At one point during 1914, Emmett did try to sober up at a spa that was well known for its natural ‘lithia water’ spring. Donna said that lithium, today a controlled substance, probably did make Emmett feel better (it is used in treating manic depression), but it was another chemical, not a true solution to his problem. Lithium also wreaks havoc on already-damaged kidneys, she added. With Emmett, lithia water might have played a role in hastening his death.

Lithia water was touted as a 'cure' for 'rheumatism.' Literature from the spa Emmett visited 1914 also claimed to 'cure' alcoholism with their healing waters. Image source: MyFWBS

Lithia water was touted as a ‘cure’ for ‘rheumatism.’ Literature from the spa Emmett visited 1914 also claimed to ‘cure’ alcoholism with their healing waters. Image source: MyFWBS

“I’m sure he was feeling rheumatic,” she said. The toxins would settle into a person’s joints because if your kidneys aren’t processing toxins out of the body, the toxins have to go somewhere, she added. “It was awful, painful for him, and it didn’t just go away after a day or so.”

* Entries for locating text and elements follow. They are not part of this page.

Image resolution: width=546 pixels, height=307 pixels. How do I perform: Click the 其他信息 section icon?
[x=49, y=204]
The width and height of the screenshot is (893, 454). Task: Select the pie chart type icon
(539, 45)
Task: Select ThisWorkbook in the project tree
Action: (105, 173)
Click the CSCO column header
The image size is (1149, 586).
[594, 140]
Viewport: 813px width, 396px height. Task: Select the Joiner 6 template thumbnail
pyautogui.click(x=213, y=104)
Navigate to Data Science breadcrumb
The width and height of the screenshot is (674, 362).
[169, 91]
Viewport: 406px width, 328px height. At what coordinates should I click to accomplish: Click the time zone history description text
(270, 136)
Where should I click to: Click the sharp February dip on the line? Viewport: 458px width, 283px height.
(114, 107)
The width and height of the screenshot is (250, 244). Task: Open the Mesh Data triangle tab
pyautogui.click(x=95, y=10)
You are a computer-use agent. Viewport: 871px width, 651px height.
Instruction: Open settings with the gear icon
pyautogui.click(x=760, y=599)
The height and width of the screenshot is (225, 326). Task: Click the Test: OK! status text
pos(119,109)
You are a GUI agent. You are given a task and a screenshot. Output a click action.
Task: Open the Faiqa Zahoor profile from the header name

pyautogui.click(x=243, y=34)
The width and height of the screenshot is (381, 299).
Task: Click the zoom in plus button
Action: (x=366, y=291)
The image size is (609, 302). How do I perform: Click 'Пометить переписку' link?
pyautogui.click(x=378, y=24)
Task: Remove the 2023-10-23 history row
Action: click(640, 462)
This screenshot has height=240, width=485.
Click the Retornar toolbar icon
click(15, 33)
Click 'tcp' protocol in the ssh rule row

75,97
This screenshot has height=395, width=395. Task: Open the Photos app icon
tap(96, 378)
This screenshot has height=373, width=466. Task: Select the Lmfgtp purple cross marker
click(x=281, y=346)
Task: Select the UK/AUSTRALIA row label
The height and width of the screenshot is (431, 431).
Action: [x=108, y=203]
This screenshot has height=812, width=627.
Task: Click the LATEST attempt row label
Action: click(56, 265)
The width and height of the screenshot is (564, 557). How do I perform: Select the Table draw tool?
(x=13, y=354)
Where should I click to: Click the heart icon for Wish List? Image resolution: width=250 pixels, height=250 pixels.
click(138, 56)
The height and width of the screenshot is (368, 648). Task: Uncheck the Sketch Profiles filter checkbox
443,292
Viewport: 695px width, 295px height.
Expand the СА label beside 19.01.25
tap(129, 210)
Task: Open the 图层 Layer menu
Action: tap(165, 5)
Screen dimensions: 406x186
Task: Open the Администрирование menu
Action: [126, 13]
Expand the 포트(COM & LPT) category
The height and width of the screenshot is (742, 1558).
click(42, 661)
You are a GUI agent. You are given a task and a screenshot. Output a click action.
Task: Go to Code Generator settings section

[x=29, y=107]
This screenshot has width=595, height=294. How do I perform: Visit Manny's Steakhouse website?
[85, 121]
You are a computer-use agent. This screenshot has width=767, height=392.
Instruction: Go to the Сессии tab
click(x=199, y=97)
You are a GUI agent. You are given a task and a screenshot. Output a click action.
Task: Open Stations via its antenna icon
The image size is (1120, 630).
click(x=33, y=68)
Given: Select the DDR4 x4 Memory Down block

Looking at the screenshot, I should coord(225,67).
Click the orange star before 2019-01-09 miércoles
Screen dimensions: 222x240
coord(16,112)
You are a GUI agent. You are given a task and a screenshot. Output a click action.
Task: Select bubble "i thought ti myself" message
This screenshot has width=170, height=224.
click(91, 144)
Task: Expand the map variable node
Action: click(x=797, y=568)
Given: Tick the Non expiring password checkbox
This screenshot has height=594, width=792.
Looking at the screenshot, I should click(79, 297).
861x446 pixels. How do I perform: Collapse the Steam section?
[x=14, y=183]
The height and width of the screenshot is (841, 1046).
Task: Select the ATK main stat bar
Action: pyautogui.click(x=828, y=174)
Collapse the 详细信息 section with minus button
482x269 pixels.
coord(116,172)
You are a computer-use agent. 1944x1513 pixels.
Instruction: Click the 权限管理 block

Something else Donna said: Back in the early 1900s, if you had serious kidney problems (i.e., episodes of complete kidney failure), there was little that could be done for the patient. So, she added, as of 1914, Emmett was on borrowed time. “The damaged kidneys can still function; but, they are never again 100 percent healthy. Any minor illness he would pick up along the way would compound his problems.”

So, that cold he picked up at the football game? That could have been the start of the problem that landed him in the hospital in December, 1914?

“Very likely,” she said. “Your boy was a lot sicker than probably he, himself, realized.”


Did you know you can actually still purchase lithia water? One lithia water website will ship it to your door. Interestingly, it includes a background information link to “Wikipedia”, not to a vetted medical journal or more credible resource. I’m not sharing that link. Caveat emptor, people.